Both suggested that the best advertisements for AI adoption are thorough monitoring, plus effective upstream and downstream project management between end users and vendors.

EY Partner Dr Frank De Jonghe, leader of the firm’s Trusted AI initiative, urged end users to evaluate the effect that their chosen AI tool is having on key business decisions. “In terms of outputs, what you should care about most are false positives and negatives,” he said. “So, collecting data on those is a point we can all start from.”

Following that, he noted, users can ask such questions as: is our use case clearly defined? How well is the tool performing against it? And how effective are its data privacy provisions?

“Next comes third-party risk,” De Jonghe said. “Gone are the days when you had full control. So, knowing the handover points in your value chain – who takes care of which risks, and at what stage – is essential. When we talk about audit, it’s about understanding, at the end-user level, your responsibility, and what sorts of guarantees you’ve received from your vendor upstream. Have those guarantees been articulated clearly enough so you can build your downstream case and understand those points of accountability?”
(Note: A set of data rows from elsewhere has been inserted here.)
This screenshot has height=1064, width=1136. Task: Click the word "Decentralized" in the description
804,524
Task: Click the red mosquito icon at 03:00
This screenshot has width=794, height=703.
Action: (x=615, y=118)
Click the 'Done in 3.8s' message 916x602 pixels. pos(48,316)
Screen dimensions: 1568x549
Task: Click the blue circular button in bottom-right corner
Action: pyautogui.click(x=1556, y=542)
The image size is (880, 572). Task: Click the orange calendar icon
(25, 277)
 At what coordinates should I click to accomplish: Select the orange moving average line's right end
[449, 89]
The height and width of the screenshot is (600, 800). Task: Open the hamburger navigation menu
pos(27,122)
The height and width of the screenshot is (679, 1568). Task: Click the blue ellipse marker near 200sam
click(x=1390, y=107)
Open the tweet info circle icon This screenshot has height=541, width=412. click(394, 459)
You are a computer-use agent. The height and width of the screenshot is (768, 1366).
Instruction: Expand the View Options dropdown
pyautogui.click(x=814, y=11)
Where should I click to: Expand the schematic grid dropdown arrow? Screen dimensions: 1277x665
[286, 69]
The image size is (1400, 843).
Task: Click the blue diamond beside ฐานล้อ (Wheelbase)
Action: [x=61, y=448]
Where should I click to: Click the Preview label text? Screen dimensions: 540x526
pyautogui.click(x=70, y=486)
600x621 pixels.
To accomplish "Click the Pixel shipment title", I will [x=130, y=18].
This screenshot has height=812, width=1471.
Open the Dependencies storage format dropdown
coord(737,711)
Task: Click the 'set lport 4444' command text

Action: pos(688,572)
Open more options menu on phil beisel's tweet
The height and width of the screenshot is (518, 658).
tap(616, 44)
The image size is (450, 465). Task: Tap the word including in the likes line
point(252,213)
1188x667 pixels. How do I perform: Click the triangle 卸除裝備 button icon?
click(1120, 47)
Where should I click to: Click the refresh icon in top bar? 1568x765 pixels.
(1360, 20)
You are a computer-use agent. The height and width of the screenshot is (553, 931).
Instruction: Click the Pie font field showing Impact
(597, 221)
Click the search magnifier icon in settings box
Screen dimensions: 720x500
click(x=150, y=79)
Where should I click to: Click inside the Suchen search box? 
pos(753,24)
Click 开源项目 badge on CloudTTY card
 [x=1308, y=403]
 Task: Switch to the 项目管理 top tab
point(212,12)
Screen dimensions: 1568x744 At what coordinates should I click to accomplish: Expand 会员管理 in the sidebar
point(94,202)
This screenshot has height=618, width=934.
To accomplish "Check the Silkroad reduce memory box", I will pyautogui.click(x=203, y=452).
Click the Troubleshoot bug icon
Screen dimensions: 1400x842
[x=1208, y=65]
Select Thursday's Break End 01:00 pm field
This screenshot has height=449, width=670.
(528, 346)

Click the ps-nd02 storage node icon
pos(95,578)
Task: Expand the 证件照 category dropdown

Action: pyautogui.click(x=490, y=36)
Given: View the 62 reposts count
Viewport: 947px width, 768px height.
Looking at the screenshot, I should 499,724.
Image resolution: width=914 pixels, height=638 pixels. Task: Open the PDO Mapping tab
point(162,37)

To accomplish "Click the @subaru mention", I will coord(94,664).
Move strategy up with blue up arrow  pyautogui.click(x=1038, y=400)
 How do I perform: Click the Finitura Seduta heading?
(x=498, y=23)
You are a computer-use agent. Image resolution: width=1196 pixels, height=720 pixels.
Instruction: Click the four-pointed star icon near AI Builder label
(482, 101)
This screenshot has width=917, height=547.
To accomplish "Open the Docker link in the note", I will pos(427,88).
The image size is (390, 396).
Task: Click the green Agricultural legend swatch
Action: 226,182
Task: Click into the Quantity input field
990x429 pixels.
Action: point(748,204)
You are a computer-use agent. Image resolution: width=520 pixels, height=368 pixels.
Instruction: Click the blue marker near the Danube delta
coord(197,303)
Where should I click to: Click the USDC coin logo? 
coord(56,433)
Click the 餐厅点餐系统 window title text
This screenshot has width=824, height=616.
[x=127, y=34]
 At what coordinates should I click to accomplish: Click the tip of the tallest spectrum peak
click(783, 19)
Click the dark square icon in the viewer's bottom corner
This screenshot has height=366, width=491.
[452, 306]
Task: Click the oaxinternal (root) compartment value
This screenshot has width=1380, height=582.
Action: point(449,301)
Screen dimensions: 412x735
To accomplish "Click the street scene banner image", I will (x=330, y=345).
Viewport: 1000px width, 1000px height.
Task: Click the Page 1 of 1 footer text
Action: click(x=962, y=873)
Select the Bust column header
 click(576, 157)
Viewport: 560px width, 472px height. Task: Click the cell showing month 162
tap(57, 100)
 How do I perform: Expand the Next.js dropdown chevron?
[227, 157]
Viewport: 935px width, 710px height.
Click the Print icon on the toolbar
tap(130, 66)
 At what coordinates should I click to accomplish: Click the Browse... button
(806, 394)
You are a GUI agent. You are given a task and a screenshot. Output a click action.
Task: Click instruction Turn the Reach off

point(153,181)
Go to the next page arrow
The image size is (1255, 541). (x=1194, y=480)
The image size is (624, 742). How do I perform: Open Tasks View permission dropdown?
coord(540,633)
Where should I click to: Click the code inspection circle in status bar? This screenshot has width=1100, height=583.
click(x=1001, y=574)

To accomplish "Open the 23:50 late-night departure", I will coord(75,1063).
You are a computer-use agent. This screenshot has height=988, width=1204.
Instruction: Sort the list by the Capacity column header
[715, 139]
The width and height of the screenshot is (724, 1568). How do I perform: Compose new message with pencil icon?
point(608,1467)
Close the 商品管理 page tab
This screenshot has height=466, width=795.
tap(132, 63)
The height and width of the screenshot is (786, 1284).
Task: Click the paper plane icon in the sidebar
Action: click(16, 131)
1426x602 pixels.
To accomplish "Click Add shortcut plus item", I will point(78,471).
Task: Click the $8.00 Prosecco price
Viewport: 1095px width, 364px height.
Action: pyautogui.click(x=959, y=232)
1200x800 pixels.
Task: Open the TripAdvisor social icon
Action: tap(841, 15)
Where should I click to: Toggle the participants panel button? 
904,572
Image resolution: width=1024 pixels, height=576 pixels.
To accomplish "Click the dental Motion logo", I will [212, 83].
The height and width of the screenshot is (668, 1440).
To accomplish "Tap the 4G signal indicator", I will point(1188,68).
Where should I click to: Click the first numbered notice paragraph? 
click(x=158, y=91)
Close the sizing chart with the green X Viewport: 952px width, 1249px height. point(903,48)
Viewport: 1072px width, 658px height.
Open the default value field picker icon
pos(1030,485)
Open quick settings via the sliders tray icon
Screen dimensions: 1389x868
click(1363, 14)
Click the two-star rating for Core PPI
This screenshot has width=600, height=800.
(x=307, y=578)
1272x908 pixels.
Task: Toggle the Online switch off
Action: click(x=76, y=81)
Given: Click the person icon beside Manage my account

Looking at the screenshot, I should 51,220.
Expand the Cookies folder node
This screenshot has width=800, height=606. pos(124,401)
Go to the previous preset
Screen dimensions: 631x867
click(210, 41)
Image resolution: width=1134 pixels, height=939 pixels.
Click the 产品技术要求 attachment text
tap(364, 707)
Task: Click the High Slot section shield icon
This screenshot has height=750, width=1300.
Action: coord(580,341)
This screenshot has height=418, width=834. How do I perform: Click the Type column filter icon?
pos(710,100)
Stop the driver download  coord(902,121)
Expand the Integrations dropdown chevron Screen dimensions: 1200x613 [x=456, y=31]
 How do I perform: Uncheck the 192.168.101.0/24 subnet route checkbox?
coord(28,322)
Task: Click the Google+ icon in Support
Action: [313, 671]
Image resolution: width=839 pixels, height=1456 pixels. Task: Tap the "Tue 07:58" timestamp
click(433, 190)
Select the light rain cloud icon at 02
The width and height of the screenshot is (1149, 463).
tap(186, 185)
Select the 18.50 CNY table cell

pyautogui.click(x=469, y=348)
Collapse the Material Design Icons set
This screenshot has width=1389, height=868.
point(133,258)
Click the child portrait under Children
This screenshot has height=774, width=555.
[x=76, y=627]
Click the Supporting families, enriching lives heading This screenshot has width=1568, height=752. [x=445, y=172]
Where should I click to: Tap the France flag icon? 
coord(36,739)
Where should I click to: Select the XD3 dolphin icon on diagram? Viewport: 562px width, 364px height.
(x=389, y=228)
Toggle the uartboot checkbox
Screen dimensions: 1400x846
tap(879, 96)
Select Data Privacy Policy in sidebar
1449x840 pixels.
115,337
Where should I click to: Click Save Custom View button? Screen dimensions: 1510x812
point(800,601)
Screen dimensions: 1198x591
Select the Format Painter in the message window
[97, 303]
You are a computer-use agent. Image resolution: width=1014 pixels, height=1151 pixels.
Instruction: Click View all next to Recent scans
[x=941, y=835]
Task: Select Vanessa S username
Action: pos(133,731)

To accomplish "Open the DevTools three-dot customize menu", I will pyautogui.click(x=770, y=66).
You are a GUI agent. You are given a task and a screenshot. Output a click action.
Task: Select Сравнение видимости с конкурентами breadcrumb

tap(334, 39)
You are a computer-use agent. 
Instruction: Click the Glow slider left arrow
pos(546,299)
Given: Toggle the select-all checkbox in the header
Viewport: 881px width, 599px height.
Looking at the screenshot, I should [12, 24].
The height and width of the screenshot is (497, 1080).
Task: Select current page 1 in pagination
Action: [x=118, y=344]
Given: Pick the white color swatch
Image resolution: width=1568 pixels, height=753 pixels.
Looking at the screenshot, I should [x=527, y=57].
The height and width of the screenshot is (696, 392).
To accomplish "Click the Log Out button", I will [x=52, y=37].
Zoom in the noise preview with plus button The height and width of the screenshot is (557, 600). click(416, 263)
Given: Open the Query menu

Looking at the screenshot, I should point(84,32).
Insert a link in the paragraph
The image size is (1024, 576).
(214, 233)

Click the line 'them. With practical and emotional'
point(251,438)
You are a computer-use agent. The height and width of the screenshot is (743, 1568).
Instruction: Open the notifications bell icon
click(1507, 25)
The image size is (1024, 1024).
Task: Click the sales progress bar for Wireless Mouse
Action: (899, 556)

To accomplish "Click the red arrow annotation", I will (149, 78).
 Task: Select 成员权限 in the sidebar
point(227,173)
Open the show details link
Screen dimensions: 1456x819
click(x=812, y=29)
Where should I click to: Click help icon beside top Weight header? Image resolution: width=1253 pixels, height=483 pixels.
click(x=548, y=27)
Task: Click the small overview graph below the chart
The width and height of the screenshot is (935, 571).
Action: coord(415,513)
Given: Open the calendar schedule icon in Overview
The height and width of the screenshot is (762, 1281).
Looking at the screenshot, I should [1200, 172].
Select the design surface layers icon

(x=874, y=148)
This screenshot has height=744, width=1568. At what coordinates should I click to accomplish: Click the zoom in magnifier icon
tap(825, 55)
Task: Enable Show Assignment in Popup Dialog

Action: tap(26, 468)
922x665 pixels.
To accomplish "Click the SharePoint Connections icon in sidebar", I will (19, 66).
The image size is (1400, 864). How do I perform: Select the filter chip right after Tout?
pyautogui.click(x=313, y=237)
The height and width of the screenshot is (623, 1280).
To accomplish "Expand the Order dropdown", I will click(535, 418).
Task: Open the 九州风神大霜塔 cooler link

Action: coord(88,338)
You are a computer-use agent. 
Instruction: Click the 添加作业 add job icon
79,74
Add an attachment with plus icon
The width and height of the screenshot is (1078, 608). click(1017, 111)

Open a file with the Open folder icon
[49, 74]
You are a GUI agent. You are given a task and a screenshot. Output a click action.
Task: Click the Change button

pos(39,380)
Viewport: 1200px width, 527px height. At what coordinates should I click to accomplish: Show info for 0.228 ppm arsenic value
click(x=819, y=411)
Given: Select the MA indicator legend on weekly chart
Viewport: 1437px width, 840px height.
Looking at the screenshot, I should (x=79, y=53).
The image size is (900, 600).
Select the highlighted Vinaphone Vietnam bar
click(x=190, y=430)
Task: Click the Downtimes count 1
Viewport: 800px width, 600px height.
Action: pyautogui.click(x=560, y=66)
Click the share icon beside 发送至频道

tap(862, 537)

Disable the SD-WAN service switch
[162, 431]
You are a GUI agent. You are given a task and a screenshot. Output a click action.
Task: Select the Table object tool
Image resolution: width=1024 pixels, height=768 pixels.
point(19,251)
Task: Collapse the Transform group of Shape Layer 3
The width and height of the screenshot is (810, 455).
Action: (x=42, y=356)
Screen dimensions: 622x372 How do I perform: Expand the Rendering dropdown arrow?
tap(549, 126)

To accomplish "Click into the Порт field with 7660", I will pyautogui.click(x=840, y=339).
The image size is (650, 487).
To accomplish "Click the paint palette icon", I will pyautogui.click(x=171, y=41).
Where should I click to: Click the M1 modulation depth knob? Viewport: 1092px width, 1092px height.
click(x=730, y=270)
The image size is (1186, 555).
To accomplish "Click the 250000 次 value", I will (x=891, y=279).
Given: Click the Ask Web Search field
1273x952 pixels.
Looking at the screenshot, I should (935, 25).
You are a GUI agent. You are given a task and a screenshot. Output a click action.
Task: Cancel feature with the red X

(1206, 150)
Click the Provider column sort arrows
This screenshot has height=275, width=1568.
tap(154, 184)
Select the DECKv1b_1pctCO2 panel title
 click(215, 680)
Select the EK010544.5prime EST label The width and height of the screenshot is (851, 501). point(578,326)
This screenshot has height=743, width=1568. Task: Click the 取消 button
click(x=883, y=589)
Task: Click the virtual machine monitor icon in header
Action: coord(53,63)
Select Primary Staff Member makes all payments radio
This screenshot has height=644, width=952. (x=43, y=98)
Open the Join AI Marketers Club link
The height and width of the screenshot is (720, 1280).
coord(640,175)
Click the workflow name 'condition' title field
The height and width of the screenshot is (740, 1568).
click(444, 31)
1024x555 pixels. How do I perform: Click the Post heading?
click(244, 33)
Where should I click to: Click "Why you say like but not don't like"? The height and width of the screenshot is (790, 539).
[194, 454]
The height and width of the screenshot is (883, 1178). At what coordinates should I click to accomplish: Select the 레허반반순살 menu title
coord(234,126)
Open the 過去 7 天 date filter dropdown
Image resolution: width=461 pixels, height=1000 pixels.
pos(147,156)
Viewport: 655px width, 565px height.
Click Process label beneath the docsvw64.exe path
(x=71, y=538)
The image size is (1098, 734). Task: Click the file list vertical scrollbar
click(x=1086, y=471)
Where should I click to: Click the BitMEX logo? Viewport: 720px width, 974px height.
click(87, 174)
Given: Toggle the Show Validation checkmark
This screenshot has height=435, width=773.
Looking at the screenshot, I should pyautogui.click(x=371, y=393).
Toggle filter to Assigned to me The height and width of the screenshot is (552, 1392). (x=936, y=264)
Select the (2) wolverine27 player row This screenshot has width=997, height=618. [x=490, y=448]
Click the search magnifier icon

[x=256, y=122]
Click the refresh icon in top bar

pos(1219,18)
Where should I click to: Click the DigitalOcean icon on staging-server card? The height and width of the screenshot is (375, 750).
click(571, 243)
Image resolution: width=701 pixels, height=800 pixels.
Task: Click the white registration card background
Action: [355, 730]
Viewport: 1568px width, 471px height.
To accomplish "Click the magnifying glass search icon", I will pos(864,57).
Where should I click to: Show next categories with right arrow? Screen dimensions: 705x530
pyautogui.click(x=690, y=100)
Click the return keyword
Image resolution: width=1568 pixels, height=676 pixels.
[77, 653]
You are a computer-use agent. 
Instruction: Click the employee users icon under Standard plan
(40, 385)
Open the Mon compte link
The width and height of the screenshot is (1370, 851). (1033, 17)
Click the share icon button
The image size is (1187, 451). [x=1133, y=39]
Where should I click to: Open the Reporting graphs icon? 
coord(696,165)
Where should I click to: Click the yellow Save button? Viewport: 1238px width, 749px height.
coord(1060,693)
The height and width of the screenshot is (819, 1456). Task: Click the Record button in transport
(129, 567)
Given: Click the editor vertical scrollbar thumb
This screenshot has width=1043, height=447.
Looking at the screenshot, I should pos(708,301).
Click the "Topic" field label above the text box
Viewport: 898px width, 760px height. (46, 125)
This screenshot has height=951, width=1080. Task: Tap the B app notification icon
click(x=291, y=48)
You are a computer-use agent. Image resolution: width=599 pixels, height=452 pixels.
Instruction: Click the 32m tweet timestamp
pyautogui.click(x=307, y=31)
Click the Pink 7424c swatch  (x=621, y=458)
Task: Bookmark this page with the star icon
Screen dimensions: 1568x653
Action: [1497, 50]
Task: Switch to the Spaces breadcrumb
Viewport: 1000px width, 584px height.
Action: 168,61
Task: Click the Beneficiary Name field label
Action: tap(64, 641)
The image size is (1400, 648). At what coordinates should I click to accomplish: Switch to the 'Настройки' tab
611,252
Rachel Kirkham, MindBridge Chief Technology Officer, said that AI providers must do more to build trust. “We get our algorithms audited on an annual cycle,” she explained. “We provide AI to a highly regulated market, and we found that some clients in audit didn’t have the experience to understand what our tools were doing.”

In the interests of full transparency, specialist governance platform Holistic AI assesses MindBridge’s algorithms for privacy, explainability, robustness, resilience and bias. “We now go through that process when we’re building new models, too,” Kirkham said. “So, we’re always resetting as we develop new capabilities. Questions we explore include: how is this model going to fit within our system? How are our users going to deploy it? How could it be applied to different use cases? And do we need to get additional assurance over those?”

De Jonghe stressed that technical tools for monitoring risks in AI solutions and establishing relevant guardrails already exist in the underlying systems, and should be considered and implemented at the outset of any development process.

“There are numerous log files on which you can build statistics and audit trails,” he said. “That enables you to bake in assurance by design, so you’re already identifying metrics you’ll need to gather during runtime, and methods for collecting and monitoring that data. From that perspective, monitoring dashboards are vital.”

Importantly, De Jonghe noted, developers can take advantage of publicly available risk taxonomies. “There’s an MIT database that contains at least 700 risks. So, there’s no need to reinvent the wheel. The tools to put metrics against those risks are there. So, let’s look at our use case, map out the risks and identify those that are highest priority, because they are where we’ll lose or destroy value if we don’t mitigate.”